More Rants on Suicide
Have I mentioned how much I love Twitter? It brings me on the front lines of any suicide articles. I recently have two rants that I will discuss that I have read today concerning suicide and suicide prevention.
The first is a Washington Post article about a guy that wrote an email detailing his suicide, to multiple journalists. All he wanted was acknowledgement and validation of his work that he published in the 70s. What did these journalists do? NOTHING. Until it was too late. The author of the article asked “what was she supposed to do”? Answer: TALK TO THE PERSON! This guy waited several hours for a response before he jumped to his death. He was obviously waiting, desperately, for some kind of response to acknowledge his statements. And when he didn’t, he died. He died a needless death because these journalists didn’t take him seriously. The author states she got the email late, and he was in Japan, she was in the states, so went to sleep! Then when she woke up hours later, she decided to pursue the matter. In those precious hours, she could have responded with something, anything. All she had to do was hit reply. A one liner was, in my mind, all that was needed. It angers me that this guy was obviously in distress and was blatantly ignored. I hope this journalist learned her lesson. That suicide intentions of any kind are not to be ignored.
The second piece was about how psychiatrists deal with suicide. In the article, the author found it difficult to find someone to talk to about this. It was not talked about. Also in the article, it mentions her friend, who happened to be hospitalized for severe depression because she kept attempting suicide. Her friend had a therapist, that after she attempted, hung her out to dry. She didn’t want to treat her anymore. So now her friend is without outpatient care. She has not been able to find a therapist to deal with her suicidality. Because once you mention the “S” word, no one wants to deal with you. I have found this out myself. When my therapist permanently located to her current office 30 miles away from and my car broke down, permanently, I tried to find a therapist within a 5 mile radius of my house. I talked to 10 different therapists. ALL referred me to another therapist once they inquired about my suicidality. Because I had and was currently suicidal, they didn’t want anything to do with me. Then when I was able to find someone in my hometown, he was sweating bullets whenever I brought up my suicidality. How was I supposed to talk to him when it was obvious he was scared of losing me? I said fuck that and went back to my current therapist. We have phone conversations and I see her whenever I can borrow my sister’s car.
This article cited sources from the AAS and Dr. Paul Quinnett, two of my favorite sources. I commented on the article because it was dear to me. I know first hand the stigma around mental health professionals when a patient dies by suicide. I have read countless articles about it. It is a very difficult topic. And once a patient dies by suicide, it scars the practitioner for life. I have had many discussions with my therapist about what would she do if I died. She couldn’t fathom it, nor talk about it.
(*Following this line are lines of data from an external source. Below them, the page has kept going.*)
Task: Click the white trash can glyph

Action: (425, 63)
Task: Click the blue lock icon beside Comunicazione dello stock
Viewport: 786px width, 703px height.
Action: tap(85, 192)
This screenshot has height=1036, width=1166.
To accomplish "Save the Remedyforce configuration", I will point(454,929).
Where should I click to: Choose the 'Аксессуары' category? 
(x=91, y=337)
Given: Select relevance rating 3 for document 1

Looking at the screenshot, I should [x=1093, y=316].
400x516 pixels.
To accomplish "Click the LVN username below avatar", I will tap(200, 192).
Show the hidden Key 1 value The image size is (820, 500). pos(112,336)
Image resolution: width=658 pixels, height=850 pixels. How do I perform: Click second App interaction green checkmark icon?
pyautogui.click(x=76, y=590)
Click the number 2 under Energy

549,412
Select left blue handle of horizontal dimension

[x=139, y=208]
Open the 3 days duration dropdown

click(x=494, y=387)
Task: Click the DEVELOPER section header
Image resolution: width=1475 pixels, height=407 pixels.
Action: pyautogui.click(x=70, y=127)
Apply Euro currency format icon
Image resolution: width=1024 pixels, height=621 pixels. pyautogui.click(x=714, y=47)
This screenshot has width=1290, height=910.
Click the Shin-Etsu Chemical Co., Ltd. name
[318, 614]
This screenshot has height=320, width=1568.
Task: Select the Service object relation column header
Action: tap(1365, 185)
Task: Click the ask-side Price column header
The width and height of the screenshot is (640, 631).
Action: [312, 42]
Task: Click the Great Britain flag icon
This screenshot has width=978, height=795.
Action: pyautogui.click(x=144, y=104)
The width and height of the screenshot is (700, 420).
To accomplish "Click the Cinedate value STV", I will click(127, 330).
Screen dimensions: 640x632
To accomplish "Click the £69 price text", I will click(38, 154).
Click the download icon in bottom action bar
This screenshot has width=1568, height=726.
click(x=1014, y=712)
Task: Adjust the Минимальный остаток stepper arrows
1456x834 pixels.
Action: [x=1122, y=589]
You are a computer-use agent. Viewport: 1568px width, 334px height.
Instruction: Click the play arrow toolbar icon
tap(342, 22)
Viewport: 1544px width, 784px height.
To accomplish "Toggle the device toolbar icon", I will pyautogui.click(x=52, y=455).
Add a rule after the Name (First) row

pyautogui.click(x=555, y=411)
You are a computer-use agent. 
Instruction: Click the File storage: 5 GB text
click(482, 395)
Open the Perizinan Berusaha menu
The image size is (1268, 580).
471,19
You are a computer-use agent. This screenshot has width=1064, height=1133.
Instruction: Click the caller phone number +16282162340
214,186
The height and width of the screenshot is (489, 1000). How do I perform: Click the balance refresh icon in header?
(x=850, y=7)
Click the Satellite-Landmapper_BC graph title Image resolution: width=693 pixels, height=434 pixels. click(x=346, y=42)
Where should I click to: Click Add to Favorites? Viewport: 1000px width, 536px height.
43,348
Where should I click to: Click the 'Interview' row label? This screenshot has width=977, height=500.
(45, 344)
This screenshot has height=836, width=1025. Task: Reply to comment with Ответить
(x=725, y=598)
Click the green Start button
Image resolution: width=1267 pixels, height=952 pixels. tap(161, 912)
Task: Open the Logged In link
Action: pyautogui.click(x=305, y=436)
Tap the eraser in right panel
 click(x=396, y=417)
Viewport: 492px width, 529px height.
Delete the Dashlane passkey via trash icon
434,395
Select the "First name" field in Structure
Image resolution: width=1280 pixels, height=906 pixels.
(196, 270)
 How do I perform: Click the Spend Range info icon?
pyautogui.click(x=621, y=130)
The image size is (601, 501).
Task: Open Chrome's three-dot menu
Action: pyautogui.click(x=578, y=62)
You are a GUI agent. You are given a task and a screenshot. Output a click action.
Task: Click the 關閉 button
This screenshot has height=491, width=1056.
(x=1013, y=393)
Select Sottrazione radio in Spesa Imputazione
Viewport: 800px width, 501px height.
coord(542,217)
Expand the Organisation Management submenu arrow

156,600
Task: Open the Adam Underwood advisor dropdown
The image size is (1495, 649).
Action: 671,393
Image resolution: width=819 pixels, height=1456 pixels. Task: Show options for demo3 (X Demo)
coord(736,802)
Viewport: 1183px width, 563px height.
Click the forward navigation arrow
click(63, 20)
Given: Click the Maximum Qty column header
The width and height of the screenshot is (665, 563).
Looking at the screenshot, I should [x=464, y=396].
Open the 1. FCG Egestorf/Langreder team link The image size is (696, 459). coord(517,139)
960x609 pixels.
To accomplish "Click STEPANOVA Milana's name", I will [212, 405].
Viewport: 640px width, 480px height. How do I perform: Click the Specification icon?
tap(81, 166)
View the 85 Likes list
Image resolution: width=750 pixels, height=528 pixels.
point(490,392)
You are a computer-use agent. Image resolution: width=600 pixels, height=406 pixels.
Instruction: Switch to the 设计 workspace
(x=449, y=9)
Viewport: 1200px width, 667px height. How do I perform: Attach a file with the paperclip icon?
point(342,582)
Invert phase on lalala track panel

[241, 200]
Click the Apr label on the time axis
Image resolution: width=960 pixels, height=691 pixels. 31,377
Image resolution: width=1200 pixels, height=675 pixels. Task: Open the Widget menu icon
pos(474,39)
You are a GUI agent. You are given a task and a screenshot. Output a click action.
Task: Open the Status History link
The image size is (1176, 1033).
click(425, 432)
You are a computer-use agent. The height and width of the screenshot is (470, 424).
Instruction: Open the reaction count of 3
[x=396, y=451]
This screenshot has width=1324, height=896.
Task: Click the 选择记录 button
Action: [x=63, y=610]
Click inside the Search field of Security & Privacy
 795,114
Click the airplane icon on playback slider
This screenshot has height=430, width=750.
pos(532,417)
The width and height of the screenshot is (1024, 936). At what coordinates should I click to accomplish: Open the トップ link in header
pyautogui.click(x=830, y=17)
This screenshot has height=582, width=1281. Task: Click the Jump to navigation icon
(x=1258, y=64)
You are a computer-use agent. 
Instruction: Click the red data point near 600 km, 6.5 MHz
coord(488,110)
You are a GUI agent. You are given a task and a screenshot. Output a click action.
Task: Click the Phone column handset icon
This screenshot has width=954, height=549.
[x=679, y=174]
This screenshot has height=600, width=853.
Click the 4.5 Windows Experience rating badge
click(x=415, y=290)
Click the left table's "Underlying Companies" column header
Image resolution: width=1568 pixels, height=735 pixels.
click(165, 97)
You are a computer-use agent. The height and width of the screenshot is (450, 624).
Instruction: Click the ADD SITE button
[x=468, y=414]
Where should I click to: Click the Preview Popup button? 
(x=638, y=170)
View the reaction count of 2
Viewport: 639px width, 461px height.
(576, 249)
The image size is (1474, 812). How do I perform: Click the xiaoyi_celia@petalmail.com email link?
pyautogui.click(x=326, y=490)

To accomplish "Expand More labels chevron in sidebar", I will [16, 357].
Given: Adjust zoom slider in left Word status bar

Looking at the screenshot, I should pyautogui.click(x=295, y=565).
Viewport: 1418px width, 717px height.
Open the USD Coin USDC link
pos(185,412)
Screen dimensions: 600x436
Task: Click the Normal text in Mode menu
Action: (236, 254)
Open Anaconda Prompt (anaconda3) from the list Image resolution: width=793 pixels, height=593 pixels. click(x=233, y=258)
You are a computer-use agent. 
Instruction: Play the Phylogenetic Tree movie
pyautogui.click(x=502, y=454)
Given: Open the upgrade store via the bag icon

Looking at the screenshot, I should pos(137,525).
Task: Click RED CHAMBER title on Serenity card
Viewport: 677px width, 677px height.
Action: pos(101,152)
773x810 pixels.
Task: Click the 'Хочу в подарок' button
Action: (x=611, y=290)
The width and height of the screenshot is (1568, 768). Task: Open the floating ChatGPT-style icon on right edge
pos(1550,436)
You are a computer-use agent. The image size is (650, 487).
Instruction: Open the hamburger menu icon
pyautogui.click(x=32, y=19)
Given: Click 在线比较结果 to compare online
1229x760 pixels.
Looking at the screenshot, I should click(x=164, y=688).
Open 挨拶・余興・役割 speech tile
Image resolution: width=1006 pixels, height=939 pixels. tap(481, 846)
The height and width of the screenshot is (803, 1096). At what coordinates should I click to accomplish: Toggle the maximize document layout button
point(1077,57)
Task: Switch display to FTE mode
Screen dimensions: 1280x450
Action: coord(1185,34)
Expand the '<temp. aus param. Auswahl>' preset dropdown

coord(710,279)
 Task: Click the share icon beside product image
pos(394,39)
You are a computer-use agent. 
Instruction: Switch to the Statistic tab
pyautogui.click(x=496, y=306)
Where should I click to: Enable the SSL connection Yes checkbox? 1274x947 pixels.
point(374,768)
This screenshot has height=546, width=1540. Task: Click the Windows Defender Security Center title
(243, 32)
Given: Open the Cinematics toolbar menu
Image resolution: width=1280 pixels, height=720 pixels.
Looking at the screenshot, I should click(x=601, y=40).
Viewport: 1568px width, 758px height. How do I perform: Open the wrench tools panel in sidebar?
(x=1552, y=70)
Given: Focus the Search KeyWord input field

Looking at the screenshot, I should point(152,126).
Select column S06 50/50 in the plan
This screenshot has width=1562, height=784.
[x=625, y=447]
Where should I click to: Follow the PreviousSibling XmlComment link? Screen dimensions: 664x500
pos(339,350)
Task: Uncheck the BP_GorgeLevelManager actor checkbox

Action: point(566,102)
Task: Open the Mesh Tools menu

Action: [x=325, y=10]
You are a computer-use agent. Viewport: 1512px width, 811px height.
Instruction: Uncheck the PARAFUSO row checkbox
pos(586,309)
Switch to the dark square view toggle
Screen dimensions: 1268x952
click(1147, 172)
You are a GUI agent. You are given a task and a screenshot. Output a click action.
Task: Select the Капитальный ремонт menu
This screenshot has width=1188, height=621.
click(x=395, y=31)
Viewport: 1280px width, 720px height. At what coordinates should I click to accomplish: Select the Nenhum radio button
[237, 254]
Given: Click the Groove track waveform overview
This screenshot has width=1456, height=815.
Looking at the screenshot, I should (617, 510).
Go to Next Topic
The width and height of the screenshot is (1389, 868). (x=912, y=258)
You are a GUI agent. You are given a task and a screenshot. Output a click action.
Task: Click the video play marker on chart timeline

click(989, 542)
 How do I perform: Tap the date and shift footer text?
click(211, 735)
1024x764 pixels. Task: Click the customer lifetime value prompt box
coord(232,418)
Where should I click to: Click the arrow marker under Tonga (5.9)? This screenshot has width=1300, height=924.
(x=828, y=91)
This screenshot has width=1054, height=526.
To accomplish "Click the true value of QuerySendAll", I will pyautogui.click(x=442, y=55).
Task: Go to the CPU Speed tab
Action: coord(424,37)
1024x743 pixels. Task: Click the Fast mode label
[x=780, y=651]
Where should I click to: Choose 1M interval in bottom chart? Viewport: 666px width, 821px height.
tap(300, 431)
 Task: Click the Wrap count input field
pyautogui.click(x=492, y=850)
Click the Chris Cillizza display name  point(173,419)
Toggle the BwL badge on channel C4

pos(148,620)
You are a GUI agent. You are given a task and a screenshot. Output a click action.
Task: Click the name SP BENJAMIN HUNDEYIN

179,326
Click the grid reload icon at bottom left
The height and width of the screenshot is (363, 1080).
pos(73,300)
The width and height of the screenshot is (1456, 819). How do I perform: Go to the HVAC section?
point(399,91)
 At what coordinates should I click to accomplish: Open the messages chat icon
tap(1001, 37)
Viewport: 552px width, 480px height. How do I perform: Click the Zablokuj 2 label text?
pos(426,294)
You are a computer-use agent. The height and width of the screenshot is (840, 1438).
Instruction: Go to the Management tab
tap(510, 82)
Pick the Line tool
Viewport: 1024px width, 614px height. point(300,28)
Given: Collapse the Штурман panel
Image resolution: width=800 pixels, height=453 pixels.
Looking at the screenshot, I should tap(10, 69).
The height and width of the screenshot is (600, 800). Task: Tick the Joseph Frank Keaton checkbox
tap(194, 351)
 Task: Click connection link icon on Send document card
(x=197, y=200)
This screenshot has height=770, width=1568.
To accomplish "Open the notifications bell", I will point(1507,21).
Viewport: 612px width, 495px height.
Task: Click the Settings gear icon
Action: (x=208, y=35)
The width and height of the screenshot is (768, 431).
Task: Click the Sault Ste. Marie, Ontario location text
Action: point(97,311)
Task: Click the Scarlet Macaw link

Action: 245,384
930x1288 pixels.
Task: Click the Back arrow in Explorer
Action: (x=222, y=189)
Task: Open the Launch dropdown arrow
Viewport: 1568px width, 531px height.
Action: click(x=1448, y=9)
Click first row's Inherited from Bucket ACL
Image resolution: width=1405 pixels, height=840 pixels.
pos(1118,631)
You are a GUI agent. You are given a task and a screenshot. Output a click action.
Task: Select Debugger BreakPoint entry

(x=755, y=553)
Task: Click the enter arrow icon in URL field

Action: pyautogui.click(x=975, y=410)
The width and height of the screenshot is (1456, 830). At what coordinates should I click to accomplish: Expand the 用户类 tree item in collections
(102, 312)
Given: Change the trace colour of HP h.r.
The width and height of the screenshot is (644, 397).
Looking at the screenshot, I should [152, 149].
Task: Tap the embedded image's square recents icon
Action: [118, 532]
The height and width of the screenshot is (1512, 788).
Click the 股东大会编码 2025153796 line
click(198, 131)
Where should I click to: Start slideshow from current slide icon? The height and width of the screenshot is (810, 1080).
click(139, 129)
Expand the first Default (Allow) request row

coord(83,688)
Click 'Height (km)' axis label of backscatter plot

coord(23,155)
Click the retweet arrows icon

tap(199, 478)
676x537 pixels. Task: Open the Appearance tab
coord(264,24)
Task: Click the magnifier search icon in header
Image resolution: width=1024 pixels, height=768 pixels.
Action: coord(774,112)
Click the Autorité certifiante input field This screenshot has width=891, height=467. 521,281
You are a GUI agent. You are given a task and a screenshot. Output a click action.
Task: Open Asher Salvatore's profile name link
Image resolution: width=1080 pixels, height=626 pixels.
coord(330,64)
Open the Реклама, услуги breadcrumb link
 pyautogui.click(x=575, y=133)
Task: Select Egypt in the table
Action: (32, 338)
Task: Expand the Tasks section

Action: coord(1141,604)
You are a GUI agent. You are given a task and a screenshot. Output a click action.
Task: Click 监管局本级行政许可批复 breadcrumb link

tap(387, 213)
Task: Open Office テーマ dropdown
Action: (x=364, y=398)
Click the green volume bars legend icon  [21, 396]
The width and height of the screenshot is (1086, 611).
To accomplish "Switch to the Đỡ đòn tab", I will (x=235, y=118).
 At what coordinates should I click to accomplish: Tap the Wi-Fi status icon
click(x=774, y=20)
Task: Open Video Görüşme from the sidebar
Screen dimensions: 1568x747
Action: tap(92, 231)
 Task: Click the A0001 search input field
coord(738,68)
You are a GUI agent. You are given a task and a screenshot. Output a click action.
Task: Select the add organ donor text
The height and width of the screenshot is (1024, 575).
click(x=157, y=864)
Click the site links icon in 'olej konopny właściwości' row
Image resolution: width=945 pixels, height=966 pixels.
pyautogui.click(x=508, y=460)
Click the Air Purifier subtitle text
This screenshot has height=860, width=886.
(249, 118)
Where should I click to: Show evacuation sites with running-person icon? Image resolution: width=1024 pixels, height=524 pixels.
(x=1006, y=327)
I once brought her an article about what to do if I should die. She rejected it. And this is from someone who welcomes everything I bring her and hoards what I give her. I wanted her to know there were resources out there to help. She wanted no part of it. And this article highlighted that. Most professionals that lose a patient to suicide are alone, but they don’t need to be. As survivor resources that the AAS provides become more widely known, therapists are being helped by their peers and healing can occur.